Records to process
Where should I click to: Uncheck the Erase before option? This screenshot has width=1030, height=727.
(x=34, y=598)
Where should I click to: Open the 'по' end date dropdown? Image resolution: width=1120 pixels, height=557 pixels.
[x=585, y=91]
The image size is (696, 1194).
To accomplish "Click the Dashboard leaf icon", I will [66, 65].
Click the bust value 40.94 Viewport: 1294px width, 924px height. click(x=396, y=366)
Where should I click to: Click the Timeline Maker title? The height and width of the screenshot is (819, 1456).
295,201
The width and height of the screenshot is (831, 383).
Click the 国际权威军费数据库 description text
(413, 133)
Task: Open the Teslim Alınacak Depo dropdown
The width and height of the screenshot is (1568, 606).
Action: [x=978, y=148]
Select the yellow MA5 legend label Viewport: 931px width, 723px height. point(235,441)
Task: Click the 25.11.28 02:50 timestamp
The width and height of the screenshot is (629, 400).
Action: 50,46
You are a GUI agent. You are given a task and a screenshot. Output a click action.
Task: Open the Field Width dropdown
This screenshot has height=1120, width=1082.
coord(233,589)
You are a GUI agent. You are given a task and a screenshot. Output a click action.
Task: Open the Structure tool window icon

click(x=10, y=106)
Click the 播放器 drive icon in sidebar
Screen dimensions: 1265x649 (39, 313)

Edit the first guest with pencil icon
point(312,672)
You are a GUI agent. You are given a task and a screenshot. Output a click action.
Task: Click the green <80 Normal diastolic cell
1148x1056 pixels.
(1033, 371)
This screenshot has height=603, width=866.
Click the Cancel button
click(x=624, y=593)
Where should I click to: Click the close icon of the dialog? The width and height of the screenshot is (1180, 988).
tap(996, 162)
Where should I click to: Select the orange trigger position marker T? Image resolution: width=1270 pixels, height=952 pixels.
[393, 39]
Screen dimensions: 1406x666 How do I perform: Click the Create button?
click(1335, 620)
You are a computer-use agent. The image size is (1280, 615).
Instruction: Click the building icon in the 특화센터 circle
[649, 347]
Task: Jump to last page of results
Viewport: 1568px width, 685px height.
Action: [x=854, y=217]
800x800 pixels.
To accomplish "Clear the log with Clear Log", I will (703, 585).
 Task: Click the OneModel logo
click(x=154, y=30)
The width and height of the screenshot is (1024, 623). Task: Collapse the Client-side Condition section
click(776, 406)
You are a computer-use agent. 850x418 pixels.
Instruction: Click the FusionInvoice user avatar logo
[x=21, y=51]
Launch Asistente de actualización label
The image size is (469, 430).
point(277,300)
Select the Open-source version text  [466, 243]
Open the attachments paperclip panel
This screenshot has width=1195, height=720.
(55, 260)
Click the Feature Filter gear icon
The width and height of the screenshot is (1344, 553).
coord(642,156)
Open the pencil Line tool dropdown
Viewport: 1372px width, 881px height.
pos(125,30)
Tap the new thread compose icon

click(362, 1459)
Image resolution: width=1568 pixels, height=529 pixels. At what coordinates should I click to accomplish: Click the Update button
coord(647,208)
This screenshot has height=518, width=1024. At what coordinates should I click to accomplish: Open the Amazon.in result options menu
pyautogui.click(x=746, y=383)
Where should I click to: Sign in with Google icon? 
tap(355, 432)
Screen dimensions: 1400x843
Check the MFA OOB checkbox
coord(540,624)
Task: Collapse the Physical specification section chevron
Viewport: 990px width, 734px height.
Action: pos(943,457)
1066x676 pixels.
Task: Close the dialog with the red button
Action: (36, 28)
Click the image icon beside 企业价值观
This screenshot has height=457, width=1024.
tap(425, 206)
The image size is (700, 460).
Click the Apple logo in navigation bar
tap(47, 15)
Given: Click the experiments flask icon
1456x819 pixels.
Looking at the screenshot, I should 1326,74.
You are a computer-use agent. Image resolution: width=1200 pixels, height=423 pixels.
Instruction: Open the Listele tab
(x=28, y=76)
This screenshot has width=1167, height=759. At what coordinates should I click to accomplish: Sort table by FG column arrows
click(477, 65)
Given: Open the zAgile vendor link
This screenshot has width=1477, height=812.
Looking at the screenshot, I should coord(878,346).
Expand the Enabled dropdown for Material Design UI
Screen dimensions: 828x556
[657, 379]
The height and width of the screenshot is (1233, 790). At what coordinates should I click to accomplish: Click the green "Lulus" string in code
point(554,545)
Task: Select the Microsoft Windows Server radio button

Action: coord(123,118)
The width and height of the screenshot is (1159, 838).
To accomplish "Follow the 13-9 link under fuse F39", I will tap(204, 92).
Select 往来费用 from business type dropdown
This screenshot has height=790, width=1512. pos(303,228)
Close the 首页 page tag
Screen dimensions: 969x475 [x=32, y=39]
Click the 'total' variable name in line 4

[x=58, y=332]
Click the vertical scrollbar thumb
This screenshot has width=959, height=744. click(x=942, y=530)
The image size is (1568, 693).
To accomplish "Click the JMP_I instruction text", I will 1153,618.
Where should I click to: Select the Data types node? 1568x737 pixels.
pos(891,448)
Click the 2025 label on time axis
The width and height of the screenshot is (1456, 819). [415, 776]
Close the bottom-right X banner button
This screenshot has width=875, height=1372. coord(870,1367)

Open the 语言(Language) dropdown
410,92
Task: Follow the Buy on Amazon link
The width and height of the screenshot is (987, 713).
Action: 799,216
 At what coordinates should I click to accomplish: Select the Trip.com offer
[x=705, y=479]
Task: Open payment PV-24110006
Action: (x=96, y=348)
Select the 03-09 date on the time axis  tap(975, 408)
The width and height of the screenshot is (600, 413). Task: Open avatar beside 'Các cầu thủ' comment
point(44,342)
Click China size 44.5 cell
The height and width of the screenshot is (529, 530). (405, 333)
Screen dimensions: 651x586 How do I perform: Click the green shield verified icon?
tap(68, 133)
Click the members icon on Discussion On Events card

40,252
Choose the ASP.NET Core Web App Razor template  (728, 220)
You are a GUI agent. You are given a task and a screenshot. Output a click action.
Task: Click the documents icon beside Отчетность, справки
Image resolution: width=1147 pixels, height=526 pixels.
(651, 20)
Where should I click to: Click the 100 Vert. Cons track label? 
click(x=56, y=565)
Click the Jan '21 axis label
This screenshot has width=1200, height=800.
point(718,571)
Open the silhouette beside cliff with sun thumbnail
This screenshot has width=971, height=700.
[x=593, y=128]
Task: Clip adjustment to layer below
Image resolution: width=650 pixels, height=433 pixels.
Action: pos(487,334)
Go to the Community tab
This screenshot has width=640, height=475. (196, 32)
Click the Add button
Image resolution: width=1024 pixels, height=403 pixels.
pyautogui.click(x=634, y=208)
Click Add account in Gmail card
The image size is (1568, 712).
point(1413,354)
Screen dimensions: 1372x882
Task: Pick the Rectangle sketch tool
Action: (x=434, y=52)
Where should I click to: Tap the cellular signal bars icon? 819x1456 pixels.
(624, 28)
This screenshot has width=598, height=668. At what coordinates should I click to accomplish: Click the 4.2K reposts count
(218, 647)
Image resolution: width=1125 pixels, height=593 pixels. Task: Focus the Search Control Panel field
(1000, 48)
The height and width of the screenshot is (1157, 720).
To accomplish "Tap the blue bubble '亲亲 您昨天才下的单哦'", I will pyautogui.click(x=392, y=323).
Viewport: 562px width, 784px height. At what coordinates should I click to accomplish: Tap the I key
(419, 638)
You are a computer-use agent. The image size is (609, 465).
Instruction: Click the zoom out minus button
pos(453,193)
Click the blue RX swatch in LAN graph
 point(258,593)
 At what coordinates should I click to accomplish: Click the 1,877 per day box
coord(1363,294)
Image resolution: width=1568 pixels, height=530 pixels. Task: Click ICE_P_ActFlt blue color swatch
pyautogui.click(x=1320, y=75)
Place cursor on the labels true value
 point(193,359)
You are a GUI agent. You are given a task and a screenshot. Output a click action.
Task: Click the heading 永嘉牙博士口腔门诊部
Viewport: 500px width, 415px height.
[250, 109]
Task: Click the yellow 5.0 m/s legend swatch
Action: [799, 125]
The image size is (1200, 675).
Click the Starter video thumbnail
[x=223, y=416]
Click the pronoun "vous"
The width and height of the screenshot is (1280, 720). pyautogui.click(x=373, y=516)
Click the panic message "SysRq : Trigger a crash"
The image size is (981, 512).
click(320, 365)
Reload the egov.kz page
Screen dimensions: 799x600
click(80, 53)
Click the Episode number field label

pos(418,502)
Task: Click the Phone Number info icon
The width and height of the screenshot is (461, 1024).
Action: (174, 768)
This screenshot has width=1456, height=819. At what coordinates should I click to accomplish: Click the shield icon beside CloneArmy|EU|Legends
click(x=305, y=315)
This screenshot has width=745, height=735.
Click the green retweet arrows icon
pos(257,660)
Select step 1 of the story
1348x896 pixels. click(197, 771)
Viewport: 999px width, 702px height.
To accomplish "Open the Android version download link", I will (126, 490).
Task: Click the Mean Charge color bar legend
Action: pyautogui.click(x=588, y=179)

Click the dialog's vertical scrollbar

Task prompt
Reproduce verbatim the items between the line containing "This screenshot has height=518, width=1024." and the line containing "will tap(204, 92).", inclusive.

Correct answer
This screenshot has height=518, width=1024. At what coordinates should I click to accomplish: Open the Amazon.in result options menu
pyautogui.click(x=746, y=383)
Where should I click to: Sign in with Google icon? 
tap(355, 432)
Screen dimensions: 1400x843
Check the MFA OOB checkbox
coord(540,624)
Task: Collapse the Physical specification section chevron
Viewport: 990px width, 734px height.
Action: pos(943,457)
1066x676 pixels.
Task: Close the dialog with the red button
Action: (36, 28)
Click the image icon beside 企业价值观
This screenshot has height=457, width=1024.
tap(425, 206)
The image size is (700, 460).
Click the Apple logo in navigation bar
tap(47, 15)
Given: Click the experiments flask icon
1456x819 pixels.
Looking at the screenshot, I should 1326,74.
You are a computer-use agent. Image resolution: width=1200 pixels, height=423 pixels.
Instruction: Open the Listele tab
(x=28, y=76)
This screenshot has width=1167, height=759. At what coordinates should I click to accomplish: Sort table by FG column arrows
click(477, 65)
Given: Open the zAgile vendor link
This screenshot has width=1477, height=812.
Looking at the screenshot, I should coord(878,346).
Expand the Enabled dropdown for Material Design UI
Screen dimensions: 828x556
[657, 379]
The height and width of the screenshot is (1233, 790). At what coordinates should I click to accomplish: Click the green "Lulus" string in code
point(554,545)
Task: Select the Microsoft Windows Server radio button

Action: coord(123,118)
The width and height of the screenshot is (1159, 838).
To accomplish "Follow the 13-9 link under fuse F39", I will tap(204, 92).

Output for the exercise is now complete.